Узбек (с восхищением). О Алла! Прославь своего великого пророка и просвети светом правоверия очи и душу сего любезного юноши и героя! (К Селиме). Милая дочь! Беги скорее и принеси аль Коран пророка, который хранится в моей комнате.
Селима убегает.
Я уверен, мой любезный Андрей, что это писание нашего великого пророка заставит тебя благоговеть пред ним и предпочесть нашу веру – чего я от всего своего сердца желаю.
Победоносцев. Я это увижу. Но кто же будет моим наставником?
Узбек (догадавшись о желаниях нашего героя, грозит ему с усмешкою пальцем). Плутишка! Я знаю, кого ты желаешь избрать им!.. Верно, Селиму, не правда ли?
Победоносцев (покраснев). Здесь нужен мне учитель, знающий хорошо ваш закон и умеющий толковать его.
Узбек (с улыбкой). Селима лучше нашего муллы знает закон магометан, она будет твоею учительницею. Доволен ли ты этим?
Победоносцев (с радостью). Как нельзя больше. Такая прекрасная учительница одна в силах сделать из невозможного возможное. За это благодарю вас, добрый мой благодетель!
Узбек (с тайным видом). А это самое отвлечет подозрение моих домашних и подданных, которые осуждают меня за то, что я, вопреки нашей веры, закона и обычая мусульман, питаю к тебе отеческую любовь и позволяю дочери моей ходить за тобою, когда не только это запрещено нам Кораном, но даже женщины и девицы нашей веры должны закрывать лицо свое не только от христиан, но даже и от своих единоверцев. Кроме моих домашних и тебя, еще ни один смертный не удостоился видеть красоты моей дочери.
Победоносцев. Это, для меня кажется, сделано весьма благоразумно в сих постановлениях вашего закона; ибо красота часто привлекает к себе разного свойства людей, иногда недостойных, которые, заразясь ею и не имея никаких средств обладать обожаемым предметом, ищут непозволенных средств вовлечь свою любовницу в расставленные хитростью их сети и потом погубить навеки.
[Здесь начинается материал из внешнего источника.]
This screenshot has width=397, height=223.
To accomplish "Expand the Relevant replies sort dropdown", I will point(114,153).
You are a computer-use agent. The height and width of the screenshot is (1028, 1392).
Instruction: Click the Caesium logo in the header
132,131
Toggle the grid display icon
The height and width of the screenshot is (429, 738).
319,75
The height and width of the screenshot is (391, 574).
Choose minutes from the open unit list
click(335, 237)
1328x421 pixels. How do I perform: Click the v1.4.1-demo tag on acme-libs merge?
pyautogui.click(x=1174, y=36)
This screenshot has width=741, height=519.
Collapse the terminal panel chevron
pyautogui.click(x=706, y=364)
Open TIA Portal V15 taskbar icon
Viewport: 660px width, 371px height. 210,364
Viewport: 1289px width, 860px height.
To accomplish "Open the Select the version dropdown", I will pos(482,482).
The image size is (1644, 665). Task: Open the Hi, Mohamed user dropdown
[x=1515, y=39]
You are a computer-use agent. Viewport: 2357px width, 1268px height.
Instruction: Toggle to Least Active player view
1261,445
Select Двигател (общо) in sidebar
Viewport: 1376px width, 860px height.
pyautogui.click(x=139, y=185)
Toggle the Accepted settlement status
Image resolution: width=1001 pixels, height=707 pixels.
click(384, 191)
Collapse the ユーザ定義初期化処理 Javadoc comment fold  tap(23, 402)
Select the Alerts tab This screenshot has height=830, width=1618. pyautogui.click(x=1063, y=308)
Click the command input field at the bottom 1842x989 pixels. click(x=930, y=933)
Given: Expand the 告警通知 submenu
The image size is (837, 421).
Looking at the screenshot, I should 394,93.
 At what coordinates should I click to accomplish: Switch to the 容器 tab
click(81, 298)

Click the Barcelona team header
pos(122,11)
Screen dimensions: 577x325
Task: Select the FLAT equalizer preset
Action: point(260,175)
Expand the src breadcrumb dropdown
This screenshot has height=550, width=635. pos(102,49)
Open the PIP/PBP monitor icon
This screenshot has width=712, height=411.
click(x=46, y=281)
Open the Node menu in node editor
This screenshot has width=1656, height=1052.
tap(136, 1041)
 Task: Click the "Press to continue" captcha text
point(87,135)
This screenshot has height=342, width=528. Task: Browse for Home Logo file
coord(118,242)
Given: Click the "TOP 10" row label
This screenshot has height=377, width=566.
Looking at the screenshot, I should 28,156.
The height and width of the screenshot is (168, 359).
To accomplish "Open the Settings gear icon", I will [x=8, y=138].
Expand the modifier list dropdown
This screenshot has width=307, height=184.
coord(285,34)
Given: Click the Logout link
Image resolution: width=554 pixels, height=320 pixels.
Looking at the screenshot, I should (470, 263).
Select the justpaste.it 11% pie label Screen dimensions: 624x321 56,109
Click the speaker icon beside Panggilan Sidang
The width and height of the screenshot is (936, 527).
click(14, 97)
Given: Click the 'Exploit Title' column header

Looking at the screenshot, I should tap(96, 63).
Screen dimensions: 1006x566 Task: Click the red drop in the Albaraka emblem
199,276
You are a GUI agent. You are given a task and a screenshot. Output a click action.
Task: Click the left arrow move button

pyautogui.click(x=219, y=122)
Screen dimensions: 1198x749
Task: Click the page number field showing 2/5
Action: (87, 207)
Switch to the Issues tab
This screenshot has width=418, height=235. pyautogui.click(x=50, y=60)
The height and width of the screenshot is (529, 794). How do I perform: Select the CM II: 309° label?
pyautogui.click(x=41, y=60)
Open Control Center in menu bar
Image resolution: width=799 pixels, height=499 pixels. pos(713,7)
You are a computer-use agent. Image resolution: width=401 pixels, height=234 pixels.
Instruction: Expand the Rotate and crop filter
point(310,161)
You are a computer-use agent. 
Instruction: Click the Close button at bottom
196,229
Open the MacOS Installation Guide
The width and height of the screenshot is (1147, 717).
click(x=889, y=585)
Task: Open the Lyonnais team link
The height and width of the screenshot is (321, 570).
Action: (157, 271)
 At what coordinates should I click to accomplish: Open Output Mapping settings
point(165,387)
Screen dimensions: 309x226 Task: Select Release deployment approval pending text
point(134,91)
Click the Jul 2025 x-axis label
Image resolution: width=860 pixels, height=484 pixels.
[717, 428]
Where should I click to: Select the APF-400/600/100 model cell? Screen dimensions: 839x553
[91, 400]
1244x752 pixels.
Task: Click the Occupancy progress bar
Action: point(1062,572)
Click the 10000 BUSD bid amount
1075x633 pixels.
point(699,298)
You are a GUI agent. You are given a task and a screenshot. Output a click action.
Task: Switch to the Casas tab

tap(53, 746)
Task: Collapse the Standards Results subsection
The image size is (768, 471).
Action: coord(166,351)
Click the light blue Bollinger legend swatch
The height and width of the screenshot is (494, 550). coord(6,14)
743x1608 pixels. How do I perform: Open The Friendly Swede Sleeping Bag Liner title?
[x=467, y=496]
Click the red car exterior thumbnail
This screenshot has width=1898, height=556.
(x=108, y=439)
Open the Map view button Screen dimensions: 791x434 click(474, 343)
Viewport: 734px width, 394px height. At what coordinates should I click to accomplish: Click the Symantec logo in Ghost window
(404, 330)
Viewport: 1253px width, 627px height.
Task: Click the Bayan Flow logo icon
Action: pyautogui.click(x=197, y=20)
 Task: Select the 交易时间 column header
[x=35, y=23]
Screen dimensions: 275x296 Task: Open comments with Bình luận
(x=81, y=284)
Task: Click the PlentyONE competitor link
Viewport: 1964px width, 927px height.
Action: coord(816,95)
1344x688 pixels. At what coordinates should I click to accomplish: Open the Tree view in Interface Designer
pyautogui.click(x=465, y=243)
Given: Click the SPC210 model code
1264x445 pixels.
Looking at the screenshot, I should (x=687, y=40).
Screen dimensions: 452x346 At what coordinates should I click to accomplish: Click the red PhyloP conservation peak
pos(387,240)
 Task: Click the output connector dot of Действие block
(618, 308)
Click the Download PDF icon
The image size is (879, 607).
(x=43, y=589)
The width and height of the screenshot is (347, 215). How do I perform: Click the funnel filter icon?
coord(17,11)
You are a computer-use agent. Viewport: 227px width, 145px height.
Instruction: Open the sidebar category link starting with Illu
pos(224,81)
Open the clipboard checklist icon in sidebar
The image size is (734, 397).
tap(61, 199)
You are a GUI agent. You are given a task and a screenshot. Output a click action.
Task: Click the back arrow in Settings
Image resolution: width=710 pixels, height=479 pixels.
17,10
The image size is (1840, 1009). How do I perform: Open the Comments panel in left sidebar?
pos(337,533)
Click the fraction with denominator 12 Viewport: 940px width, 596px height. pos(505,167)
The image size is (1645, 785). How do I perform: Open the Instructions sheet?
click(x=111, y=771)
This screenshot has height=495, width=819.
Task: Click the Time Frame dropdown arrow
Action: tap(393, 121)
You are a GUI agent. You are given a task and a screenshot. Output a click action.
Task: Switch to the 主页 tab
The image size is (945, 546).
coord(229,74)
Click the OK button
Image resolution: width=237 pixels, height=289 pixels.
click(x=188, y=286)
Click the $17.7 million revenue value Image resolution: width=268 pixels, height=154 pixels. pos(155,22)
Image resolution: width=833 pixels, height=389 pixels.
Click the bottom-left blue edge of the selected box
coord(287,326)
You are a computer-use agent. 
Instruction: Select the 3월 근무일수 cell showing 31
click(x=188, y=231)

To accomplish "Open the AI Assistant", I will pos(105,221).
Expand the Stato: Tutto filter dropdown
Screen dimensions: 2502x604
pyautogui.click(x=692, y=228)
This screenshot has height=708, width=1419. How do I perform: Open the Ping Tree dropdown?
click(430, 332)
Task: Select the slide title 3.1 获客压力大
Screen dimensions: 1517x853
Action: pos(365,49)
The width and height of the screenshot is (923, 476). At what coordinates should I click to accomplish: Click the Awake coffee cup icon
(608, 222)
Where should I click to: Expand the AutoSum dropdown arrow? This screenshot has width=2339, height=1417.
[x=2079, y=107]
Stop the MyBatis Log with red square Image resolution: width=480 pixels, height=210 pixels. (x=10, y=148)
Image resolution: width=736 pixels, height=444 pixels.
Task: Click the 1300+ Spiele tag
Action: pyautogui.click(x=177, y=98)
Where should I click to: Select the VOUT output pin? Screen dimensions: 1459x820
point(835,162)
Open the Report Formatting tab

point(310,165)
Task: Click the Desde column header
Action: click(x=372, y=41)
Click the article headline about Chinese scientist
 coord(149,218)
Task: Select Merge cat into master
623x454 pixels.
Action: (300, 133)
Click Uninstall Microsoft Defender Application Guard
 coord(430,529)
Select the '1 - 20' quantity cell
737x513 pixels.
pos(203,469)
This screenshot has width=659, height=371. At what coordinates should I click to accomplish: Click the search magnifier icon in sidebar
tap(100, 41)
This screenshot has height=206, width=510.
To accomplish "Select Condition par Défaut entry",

Узбек. Я с тобой согласен. Не видя лица женщины и девицы, мужчина боится ошибиться в своем выборе – и потому у нас невинность не подвергается опасности искушения, как у европейцев, где все открыты прелести, как будто на продажу драгоценный товар.
Победоносцев. Оставим это. Князь! Теперь скажите мне откровенно, какой вид имеет брань русских с кабардинцами и что вы думаете о моих соотечественниках и ваших намерениях, к продолжению или прекращению сей войны?
Узбек (тяжело вздохнув). Любя тебя, как сына, почитая твою храбрость, которой я был очевидным свидетелем, я тебе откровенно скажу, что я весьма уважаю мужество и благоразумные распоряжения русских военачальников и их подчиненных. Они везде имеют преимущество перед нами и всегда остаются в выигрыше. Эта пагубная брань с вашими не доведет до добра кабардинцев. Мы уже потеряли великое число самых лучших воинов, падших от руки русских. Ты сам десятка два скосил их. Но никого из них так не жалко мне, как юного Рамира, воина отлично мужественного. Твой меч прошел сквозь его панцирь прямо в мужественное его сердце, и он пал мертвый от руки твоей с гордого коня своего. (Отирает слезу). Я его любил так же, как люблю теперь тебя. Ты один должен мне заменить эту горестную потерю. Он был сын мой! Одна Селима знает эту тайну. Но мать его и домашние полагают его еще в живых. (Грустно вздыхает).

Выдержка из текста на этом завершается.